=== Set of tasks ===
1. In the comments on Cisco and WhipTail, what does JP Morgenthal say a pure Flash Vblock would require for now?
2. Based on the comments on Cisco and WhipTail, answer yes or no to each statement and quote the words that decide it: (a) Glenn Grabowski says he has started using the "building block" analogy. (b) JP Morgenthal describes ExtremeIO as a memory architecture. (c) Mjbrender discloses being from EMC.
3. Reproduce the passage of the comments on Cisco and WhipTail that begins with the words "Lines are getting" and ends after the words "a positive event.".

=== Article ===
------------------------------------------------

Well said Chad. The interesting winner here may become the flash software players like Pernix.

B

How does this effect the next gen VBlock release and the relationship EMC and VMware have with Cisco? Doesn't sound good.

Marcelo Fandino

Agree with you that we are living in interesting times. Not only EMC will do smart moves. We need to focus on strengthening our partnership with Cisco adding value to the ecosystem. While we would be able to do this, it will work.

Glenn Grabowski

Hey Chad. I'm starting to use the "building block" analogy, too, as I discuss how to build a SDDC. Great minds think alike. haha.
Lines are getting blurred though as EMC tries to push it's server-side flash technology while Cisco acquires IP to possibly do the same(assuming they aren't looking at WhipTail to be an "array"). How will VCE choose which technology is used in a vBlock? Time will tell but it isn't exactly a positive event.

JP Morgenthal

Chad,

It seems as though your take overlooks the architectural implications of Whiptail in the UCS architecture. If I understand correctly, Whiptail is a memory architecture. When linked into UCS I would expect it to provide addressable RAM for applications to run in. ExtremeIO is a persistence layer derived from Flash. Together I would expect unbelievable performance for moving data from at-rest to in-memory, but yet not overlap in capability. Someday, Cisco could determine to do a single level store where addressable RAM an persistent storage are one in the same, but for now it seems a pure Flash Vblock would require both Whiptail and ScaleIO.

What's your thoughts?

Mjbrender

Disclaimer - EMC'er here. Still, I was as curious as everyone else on this one.

I really appreciate the clarity you bring to this conversation Chad. The combination of startup experience and logic makes everyone more informed by the end of the post.

------------------------------------------------

(Recorded data)
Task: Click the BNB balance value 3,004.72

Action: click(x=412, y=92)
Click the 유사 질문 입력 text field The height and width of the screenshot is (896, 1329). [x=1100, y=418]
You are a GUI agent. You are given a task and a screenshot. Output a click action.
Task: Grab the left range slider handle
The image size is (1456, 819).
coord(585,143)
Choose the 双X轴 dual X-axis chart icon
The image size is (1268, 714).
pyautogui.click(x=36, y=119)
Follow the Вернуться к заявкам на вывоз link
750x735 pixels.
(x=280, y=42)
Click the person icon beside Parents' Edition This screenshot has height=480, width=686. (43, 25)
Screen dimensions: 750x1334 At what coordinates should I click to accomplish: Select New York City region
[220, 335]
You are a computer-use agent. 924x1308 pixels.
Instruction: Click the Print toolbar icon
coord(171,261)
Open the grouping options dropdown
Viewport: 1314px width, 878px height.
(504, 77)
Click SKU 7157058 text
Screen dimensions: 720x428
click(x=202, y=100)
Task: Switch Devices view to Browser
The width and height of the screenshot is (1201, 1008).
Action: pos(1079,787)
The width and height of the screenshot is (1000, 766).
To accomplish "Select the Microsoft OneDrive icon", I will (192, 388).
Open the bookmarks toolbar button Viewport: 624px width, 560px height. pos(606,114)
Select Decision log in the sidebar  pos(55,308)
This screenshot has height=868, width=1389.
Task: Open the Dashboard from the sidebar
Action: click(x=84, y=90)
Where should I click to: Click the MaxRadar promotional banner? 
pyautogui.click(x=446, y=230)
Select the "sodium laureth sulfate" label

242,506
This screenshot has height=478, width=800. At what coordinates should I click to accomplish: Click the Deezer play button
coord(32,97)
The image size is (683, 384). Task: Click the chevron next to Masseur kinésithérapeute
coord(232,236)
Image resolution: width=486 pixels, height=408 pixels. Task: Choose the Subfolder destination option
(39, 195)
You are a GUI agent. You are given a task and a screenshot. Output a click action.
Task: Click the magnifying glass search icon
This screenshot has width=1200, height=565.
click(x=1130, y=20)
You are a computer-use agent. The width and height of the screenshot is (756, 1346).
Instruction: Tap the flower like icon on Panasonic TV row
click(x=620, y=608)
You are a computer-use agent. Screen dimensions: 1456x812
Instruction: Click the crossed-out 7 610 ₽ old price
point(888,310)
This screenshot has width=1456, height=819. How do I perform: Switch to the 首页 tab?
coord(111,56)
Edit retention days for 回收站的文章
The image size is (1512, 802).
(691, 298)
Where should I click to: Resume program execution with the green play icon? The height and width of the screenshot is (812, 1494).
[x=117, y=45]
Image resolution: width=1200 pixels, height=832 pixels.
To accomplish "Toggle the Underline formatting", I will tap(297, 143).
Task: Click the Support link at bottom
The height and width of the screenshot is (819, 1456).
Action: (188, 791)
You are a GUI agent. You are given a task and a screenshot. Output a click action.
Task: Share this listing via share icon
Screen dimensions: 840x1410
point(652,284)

------------------------------------------------

=== Results by task ===
1. Both Whiptail and ScaleIO.

2.
(a) Yes: "I'm starting to use the "building block" analogy, too"
(b) No: "ExtremeIO is a persistence layer derived from Flash."
(c) Yes: "Disclaimer - EMC'er here."

3.
Lines are getting blurred though as EMC tries to push it's server-side flash technology while Cisco acquires IP to possibly do the same(assuming they aren't looking at WhipTail to be an "array"). How will VCE choose which technology is used in a vBlock? Time will tell but it isn't exactly a positive event.